● **THE TASK**
Please repeat each of the records that follow, exactly as written.

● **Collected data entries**
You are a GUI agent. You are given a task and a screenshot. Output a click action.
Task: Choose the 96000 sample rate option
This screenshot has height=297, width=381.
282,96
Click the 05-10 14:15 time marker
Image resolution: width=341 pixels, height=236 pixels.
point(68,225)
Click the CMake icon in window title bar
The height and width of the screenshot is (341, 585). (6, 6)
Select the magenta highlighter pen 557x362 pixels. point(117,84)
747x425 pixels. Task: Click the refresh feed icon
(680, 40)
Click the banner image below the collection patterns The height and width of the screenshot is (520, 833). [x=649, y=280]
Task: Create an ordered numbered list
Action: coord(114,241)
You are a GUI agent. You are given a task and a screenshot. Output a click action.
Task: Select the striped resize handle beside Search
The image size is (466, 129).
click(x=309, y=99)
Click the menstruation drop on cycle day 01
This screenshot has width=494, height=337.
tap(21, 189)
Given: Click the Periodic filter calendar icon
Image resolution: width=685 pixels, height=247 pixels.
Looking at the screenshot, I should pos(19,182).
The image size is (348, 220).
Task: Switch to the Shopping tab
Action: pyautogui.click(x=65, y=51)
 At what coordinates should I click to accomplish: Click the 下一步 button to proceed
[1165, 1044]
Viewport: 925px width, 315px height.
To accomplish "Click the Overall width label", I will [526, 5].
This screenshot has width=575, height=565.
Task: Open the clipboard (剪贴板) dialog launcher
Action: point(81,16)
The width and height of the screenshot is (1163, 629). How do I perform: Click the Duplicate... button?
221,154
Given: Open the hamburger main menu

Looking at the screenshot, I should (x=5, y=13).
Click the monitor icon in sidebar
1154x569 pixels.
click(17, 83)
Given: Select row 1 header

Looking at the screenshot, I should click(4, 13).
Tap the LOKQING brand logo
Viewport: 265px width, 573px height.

● **TASK SOLUTION**
You are a GUI agent. You are given a task and a screenshot. Output a click action.
Task: Choose the 96000 sample rate option
This screenshot has height=297, width=381.
282,96
Click the 05-10 14:15 time marker
Image resolution: width=341 pixels, height=236 pixels.
point(68,225)
Click the CMake icon in window title bar
The height and width of the screenshot is (341, 585). (6, 6)
Select the magenta highlighter pen 557x362 pixels. point(117,84)
747x425 pixels. Task: Click the refresh feed icon
(680, 40)
Click the banner image below the collection patterns The height and width of the screenshot is (520, 833). [x=649, y=280]
Task: Create an ordered numbered list
Action: coord(114,241)
You are a GUI agent. You are given a task and a screenshot. Output a click action.
Task: Select the striped resize handle beside Search
The image size is (466, 129).
click(x=309, y=99)
Click the menstruation drop on cycle day 01
This screenshot has width=494, height=337.
tap(21, 189)
Given: Click the Periodic filter calendar icon
Image resolution: width=685 pixels, height=247 pixels.
Looking at the screenshot, I should pos(19,182).
The image size is (348, 220).
Task: Switch to the Shopping tab
Action: pyautogui.click(x=65, y=51)
 At what coordinates should I click to accomplish: Click the 下一步 button to proceed
[1165, 1044]
Viewport: 925px width, 315px height.
To accomplish "Click the Overall width label", I will [526, 5].
This screenshot has width=575, height=565.
Task: Open the clipboard (剪贴板) dialog launcher
Action: point(81,16)
The width and height of the screenshot is (1163, 629). How do I perform: Click the Duplicate... button?
221,154
Given: Open the hamburger main menu

Looking at the screenshot, I should (x=5, y=13).
Click the monitor icon in sidebar
1154x569 pixels.
click(17, 83)
Given: Select row 1 header

Looking at the screenshot, I should click(4, 13).
Tap the LOKQING brand logo
Viewport: 265px width, 573px height.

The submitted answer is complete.